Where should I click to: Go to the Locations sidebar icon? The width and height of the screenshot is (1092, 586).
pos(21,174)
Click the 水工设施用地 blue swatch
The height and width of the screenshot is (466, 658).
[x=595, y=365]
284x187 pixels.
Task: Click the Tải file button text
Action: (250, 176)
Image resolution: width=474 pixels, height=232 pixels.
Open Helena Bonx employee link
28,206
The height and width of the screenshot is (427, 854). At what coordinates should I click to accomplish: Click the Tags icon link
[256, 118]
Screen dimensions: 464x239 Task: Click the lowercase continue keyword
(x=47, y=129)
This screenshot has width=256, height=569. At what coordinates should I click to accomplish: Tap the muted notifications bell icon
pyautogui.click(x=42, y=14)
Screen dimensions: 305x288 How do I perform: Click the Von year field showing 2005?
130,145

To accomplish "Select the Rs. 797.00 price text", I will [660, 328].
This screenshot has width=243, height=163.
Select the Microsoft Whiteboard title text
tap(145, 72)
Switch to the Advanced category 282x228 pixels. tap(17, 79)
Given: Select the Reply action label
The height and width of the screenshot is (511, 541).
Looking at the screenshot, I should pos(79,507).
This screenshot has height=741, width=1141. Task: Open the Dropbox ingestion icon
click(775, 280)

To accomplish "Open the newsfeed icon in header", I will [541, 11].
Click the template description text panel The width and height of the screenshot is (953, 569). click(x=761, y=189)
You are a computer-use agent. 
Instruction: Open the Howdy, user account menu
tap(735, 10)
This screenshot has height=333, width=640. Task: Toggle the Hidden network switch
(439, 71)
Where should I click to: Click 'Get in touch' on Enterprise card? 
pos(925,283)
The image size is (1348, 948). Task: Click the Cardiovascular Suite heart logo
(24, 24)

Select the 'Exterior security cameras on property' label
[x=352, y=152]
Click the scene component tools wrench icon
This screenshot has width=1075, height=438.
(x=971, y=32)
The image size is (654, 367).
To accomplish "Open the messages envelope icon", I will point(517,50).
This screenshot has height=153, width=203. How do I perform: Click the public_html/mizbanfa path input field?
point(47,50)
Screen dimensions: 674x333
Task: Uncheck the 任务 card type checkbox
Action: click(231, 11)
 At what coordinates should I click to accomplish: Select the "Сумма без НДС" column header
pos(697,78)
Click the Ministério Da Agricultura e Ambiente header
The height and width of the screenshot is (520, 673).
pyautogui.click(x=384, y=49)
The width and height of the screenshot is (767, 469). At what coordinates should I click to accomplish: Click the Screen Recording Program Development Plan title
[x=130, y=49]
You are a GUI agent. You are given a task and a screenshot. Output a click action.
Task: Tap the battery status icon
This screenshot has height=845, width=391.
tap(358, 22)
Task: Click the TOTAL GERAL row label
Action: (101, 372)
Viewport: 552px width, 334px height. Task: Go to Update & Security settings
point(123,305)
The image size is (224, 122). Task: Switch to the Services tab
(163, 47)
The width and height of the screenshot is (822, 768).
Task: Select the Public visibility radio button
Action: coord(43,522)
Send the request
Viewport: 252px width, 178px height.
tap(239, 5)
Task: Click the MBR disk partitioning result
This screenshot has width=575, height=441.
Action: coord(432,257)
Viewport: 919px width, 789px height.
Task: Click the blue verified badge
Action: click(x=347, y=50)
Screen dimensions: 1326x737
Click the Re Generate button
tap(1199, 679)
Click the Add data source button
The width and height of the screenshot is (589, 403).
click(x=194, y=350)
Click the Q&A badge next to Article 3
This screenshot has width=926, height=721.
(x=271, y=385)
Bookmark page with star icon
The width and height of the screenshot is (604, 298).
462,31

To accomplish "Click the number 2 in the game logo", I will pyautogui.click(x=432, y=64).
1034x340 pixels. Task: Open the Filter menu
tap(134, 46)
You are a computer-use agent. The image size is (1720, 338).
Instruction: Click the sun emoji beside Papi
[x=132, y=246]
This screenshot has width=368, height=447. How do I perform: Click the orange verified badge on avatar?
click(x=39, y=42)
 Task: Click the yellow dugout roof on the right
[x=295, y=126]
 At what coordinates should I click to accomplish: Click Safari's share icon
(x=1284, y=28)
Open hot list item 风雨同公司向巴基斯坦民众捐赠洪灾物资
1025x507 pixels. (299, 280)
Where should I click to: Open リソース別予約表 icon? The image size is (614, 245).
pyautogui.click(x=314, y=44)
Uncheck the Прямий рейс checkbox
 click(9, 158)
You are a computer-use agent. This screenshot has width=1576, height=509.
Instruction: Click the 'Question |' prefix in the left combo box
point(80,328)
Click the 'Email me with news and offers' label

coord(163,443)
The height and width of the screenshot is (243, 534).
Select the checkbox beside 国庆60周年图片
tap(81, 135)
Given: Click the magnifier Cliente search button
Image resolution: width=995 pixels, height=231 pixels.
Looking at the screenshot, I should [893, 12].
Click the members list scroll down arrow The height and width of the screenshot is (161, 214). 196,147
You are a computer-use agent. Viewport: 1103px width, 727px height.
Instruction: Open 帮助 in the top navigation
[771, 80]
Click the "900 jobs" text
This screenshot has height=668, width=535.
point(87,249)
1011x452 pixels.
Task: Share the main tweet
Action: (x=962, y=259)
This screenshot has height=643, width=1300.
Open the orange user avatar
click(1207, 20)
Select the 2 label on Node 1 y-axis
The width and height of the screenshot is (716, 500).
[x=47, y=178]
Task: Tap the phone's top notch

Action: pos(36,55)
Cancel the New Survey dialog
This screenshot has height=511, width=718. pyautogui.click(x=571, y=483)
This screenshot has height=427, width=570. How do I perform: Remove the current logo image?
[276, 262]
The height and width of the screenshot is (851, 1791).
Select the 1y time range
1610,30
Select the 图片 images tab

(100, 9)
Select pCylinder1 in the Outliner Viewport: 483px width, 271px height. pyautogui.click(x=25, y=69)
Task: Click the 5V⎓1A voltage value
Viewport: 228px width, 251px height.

◆ ◆ ◆

- **What you should do**
Copy every line of the entries above word for word, with nothing added or left out.

- **Answer to the problem**
Where should I click to: Go to the Locations sidebar icon? The width and height of the screenshot is (1092, 586).
pos(21,174)
Click the 水工设施用地 blue swatch
The height and width of the screenshot is (466, 658).
[x=595, y=365]
284x187 pixels.
Task: Click the Tải file button text
Action: (250, 176)
Image resolution: width=474 pixels, height=232 pixels.
Open Helena Bonx employee link
28,206
The height and width of the screenshot is (427, 854). At what coordinates should I click to accomplish: Click the Tags icon link
[256, 118]
Screen dimensions: 464x239 Task: Click the lowercase continue keyword
(x=47, y=129)
This screenshot has width=256, height=569. At what coordinates should I click to accomplish: Tap the muted notifications bell icon
pyautogui.click(x=42, y=14)
Screen dimensions: 305x288 How do I perform: Click the Von year field showing 2005?
130,145

To accomplish "Select the Rs. 797.00 price text", I will [660, 328].
This screenshot has width=243, height=163.
Select the Microsoft Whiteboard title text
tap(145, 72)
Switch to the Advanced category 282x228 pixels. tap(17, 79)
Given: Select the Reply action label
The height and width of the screenshot is (511, 541).
Looking at the screenshot, I should pos(79,507).
This screenshot has height=741, width=1141. Task: Open the Dropbox ingestion icon
click(775, 280)

To accomplish "Open the newsfeed icon in header", I will [541, 11].
Click the template description text panel The width and height of the screenshot is (953, 569). click(x=761, y=189)
You are a computer-use agent. 
Instruction: Open the Howdy, user account menu
tap(735, 10)
This screenshot has height=333, width=640. Task: Toggle the Hidden network switch
(439, 71)
Where should I click to: Click 'Get in touch' on Enterprise card? 
pos(925,283)
The image size is (1348, 948). Task: Click the Cardiovascular Suite heart logo
(24, 24)

Select the 'Exterior security cameras on property' label
[x=352, y=152]
Click the scene component tools wrench icon
This screenshot has width=1075, height=438.
(x=971, y=32)
The image size is (654, 367).
To accomplish "Open the messages envelope icon", I will point(517,50).
This screenshot has height=153, width=203. How do I perform: Click the public_html/mizbanfa path input field?
point(47,50)
Screen dimensions: 674x333
Task: Uncheck the 任务 card type checkbox
Action: click(231, 11)
 At what coordinates should I click to accomplish: Select the "Сумма без НДС" column header
pos(697,78)
Click the Ministério Da Agricultura e Ambiente header
The height and width of the screenshot is (520, 673).
pyautogui.click(x=384, y=49)
The width and height of the screenshot is (767, 469). At what coordinates should I click to accomplish: Click the Screen Recording Program Development Plan title
[x=130, y=49]
You are a GUI agent. You are given a task and a screenshot. Output a click action.
Task: Tap the battery status icon
This screenshot has height=845, width=391.
tap(358, 22)
Task: Click the TOTAL GERAL row label
Action: (101, 372)
Viewport: 552px width, 334px height. Task: Go to Update & Security settings
point(123,305)
The image size is (224, 122). Task: Switch to the Services tab
(163, 47)
The width and height of the screenshot is (822, 768).
Task: Select the Public visibility radio button
Action: coord(43,522)
Send the request
Viewport: 252px width, 178px height.
tap(239, 5)
Task: Click the MBR disk partitioning result
This screenshot has width=575, height=441.
Action: coord(432,257)
Viewport: 919px width, 789px height.
Task: Click the blue verified badge
Action: click(x=347, y=50)
Screen dimensions: 1326x737
Click the Re Generate button
tap(1199, 679)
Click the Add data source button
The width and height of the screenshot is (589, 403).
click(x=194, y=350)
Click the Q&A badge next to Article 3
This screenshot has width=926, height=721.
(x=271, y=385)
Bookmark page with star icon
The width and height of the screenshot is (604, 298).
462,31

To accomplish "Click the number 2 in the game logo", I will pyautogui.click(x=432, y=64).
1034x340 pixels. Task: Open the Filter menu
tap(134, 46)
You are a computer-use agent. The image size is (1720, 338).
Instruction: Click the sun emoji beside Papi
[x=132, y=246]
This screenshot has width=368, height=447. How do I perform: Click the orange verified badge on avatar?
click(x=39, y=42)
 Task: Click the yellow dugout roof on the right
[x=295, y=126]
 At what coordinates should I click to accomplish: Click Safari's share icon
(x=1284, y=28)
Open hot list item 风雨同公司向巴基斯坦民众捐赠洪灾物资
1025x507 pixels. (299, 280)
Where should I click to: Open リソース別予約表 icon? The image size is (614, 245).
pyautogui.click(x=314, y=44)
Uncheck the Прямий рейс checkbox
 click(9, 158)
You are a computer-use agent. This screenshot has width=1576, height=509.
Instruction: Click the 'Question |' prefix in the left combo box
point(80,328)
Click the 'Email me with news and offers' label

coord(163,443)
The height and width of the screenshot is (243, 534).
Select the checkbox beside 国庆60周年图片
tap(81, 135)
Given: Click the magnifier Cliente search button
Image resolution: width=995 pixels, height=231 pixels.
Looking at the screenshot, I should [893, 12].
Click the members list scroll down arrow The height and width of the screenshot is (161, 214). 196,147
You are a computer-use agent. Viewport: 1103px width, 727px height.
Instruction: Open 帮助 in the top navigation
[771, 80]
Click the "900 jobs" text
This screenshot has height=668, width=535.
point(87,249)
1011x452 pixels.
Task: Share the main tweet
Action: (x=962, y=259)
This screenshot has height=643, width=1300.
Open the orange user avatar
click(1207, 20)
Select the 2 label on Node 1 y-axis
The width and height of the screenshot is (716, 500).
[x=47, y=178]
Task: Tap the phone's top notch

Action: pos(36,55)
Cancel the New Survey dialog
This screenshot has height=511, width=718. pyautogui.click(x=571, y=483)
This screenshot has height=427, width=570. How do I perform: Remove the current logo image?
[276, 262]
The height and width of the screenshot is (851, 1791).
Select the 1y time range
1610,30
Select the 图片 images tab

(100, 9)
Select pCylinder1 in the Outliner Viewport: 483px width, 271px height. pyautogui.click(x=25, y=69)
Task: Click the 5V⎓1A voltage value
Viewport: 228px width, 251px height.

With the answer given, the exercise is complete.